▸ Material for this task:
——

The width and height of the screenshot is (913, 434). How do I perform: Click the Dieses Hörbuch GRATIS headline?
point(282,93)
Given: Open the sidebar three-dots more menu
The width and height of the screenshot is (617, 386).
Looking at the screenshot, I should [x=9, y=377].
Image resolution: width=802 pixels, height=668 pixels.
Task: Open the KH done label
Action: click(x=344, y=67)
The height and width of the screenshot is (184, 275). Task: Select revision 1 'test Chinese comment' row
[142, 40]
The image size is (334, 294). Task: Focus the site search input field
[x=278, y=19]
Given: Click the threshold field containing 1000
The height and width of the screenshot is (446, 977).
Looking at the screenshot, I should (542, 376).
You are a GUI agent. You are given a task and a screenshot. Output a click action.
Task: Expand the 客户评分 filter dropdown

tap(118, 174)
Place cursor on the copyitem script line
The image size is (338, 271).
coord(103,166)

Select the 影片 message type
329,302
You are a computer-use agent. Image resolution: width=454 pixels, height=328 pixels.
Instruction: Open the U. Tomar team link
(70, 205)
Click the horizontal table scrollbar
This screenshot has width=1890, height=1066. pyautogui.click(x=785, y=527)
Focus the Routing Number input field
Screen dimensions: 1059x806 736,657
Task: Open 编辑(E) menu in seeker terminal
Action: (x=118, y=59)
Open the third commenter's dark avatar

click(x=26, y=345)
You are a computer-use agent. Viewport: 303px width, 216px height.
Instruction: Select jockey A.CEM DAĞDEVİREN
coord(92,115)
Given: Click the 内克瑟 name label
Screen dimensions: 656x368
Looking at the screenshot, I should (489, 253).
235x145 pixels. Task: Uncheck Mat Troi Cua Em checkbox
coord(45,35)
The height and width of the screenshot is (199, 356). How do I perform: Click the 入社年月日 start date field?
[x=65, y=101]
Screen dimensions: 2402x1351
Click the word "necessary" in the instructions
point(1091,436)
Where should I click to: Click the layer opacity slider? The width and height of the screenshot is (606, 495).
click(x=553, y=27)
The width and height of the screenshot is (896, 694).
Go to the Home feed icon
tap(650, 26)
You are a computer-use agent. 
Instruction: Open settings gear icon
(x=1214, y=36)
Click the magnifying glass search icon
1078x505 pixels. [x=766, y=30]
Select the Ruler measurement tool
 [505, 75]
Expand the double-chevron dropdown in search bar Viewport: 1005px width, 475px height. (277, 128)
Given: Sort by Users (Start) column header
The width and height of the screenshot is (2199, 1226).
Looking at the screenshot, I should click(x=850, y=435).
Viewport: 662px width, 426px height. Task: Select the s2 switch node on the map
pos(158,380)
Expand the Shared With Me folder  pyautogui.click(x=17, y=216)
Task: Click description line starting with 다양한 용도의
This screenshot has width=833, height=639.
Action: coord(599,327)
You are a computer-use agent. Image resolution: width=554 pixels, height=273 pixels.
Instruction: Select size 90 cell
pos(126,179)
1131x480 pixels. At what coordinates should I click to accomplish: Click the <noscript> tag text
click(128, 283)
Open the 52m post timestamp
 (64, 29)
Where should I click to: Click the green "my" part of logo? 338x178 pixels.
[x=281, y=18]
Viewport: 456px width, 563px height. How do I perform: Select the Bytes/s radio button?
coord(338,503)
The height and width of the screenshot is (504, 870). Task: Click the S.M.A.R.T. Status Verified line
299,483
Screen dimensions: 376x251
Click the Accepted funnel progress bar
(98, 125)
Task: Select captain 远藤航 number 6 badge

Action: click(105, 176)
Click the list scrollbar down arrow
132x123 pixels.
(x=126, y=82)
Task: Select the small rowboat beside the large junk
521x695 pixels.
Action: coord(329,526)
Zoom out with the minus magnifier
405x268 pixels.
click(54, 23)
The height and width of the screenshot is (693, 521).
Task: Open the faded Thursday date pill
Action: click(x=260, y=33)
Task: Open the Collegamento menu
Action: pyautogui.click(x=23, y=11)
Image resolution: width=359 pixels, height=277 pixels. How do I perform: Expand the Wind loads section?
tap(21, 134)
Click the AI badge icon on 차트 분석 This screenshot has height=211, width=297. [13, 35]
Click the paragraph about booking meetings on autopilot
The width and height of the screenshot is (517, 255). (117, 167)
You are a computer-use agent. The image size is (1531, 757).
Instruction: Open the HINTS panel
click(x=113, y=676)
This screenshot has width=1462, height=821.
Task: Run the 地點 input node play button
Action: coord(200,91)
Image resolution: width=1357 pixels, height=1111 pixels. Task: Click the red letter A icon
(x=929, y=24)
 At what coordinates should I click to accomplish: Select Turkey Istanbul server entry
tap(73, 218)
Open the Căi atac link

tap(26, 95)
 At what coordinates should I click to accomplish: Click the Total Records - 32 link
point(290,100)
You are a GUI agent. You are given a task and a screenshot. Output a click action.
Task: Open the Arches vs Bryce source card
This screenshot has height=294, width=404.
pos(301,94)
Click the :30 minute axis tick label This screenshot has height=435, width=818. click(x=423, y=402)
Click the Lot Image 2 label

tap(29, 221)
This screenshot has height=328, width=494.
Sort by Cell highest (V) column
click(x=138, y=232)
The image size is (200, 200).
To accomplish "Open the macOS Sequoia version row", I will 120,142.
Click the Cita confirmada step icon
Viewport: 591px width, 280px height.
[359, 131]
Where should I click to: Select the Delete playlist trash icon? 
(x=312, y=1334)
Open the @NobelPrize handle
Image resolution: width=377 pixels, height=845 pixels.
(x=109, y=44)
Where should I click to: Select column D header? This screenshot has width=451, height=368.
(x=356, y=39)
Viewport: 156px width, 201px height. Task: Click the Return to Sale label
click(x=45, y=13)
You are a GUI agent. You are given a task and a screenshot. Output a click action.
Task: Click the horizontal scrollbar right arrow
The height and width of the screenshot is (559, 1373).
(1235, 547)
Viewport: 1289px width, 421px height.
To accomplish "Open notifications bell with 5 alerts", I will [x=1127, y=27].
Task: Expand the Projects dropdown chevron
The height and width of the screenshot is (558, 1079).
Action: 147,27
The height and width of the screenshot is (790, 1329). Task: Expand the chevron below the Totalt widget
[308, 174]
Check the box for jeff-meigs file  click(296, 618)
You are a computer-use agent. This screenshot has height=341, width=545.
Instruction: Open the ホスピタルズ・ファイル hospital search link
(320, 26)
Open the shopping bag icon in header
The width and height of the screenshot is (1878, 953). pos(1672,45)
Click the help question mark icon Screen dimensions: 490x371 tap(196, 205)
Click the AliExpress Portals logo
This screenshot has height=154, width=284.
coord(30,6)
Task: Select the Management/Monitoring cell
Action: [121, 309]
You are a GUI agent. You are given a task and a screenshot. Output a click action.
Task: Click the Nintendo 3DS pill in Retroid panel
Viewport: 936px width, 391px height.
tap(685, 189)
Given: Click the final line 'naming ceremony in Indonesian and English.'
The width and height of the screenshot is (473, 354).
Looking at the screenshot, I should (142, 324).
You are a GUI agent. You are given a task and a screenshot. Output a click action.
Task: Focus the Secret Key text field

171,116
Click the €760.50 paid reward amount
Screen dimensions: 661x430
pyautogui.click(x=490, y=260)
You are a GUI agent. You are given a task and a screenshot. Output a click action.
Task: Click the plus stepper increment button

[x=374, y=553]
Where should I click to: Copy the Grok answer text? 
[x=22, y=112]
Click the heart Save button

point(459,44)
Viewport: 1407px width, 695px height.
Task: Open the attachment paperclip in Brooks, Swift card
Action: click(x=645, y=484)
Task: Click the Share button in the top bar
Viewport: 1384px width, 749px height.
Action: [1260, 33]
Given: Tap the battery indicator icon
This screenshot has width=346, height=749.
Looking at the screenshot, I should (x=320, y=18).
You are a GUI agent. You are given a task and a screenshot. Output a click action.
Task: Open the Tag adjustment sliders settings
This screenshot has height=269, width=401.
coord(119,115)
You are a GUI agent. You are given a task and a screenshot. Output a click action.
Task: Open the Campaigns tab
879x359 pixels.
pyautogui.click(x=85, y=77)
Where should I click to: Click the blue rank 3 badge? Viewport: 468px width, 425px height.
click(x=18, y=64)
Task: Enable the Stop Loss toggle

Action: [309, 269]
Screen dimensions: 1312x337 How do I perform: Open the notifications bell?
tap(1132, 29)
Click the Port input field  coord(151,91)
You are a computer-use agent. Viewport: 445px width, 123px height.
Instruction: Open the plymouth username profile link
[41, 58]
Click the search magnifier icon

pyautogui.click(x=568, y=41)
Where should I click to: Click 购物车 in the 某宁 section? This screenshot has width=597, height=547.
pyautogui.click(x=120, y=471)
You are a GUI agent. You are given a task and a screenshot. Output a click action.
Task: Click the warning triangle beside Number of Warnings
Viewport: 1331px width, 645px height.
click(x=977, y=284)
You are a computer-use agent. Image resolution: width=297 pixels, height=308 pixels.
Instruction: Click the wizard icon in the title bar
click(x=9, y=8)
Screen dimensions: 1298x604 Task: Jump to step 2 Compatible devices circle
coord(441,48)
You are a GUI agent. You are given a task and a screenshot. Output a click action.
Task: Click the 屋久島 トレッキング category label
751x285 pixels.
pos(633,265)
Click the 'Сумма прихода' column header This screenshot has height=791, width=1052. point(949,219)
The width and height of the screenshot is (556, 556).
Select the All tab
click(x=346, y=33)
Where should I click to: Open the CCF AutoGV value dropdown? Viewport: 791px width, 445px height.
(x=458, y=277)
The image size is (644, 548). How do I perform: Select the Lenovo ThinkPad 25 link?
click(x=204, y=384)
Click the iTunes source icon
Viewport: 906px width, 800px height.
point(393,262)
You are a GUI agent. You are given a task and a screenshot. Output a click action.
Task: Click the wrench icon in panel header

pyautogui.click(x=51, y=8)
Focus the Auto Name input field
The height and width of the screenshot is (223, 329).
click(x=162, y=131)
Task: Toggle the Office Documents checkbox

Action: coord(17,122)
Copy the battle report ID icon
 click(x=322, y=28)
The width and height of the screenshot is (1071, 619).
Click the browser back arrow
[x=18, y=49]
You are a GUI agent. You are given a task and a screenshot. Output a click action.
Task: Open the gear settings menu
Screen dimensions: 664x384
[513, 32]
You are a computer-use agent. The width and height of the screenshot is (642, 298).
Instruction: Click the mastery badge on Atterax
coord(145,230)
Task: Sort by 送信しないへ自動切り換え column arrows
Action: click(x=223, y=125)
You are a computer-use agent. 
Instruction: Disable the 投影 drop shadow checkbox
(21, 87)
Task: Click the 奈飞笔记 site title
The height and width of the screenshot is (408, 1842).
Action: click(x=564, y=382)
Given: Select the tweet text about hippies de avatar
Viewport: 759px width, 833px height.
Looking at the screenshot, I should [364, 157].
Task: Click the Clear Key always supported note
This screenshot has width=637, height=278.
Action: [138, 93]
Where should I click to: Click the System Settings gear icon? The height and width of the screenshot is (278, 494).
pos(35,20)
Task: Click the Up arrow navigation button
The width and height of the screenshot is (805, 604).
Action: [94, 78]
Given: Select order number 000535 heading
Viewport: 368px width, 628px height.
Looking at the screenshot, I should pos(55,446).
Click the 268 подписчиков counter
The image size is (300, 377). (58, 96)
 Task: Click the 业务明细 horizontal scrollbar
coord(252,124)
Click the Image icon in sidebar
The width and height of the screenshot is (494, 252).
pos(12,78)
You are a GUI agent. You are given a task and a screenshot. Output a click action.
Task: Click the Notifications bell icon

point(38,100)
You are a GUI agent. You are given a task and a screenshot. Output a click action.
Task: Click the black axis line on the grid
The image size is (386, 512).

——

▸ Task description: Pick out every line above that contains the word "beside" and copy it.

▸ Response area:
Task: Select the small rowboat beside the large junk
Task: Click the warning triangle beside Number of Warnings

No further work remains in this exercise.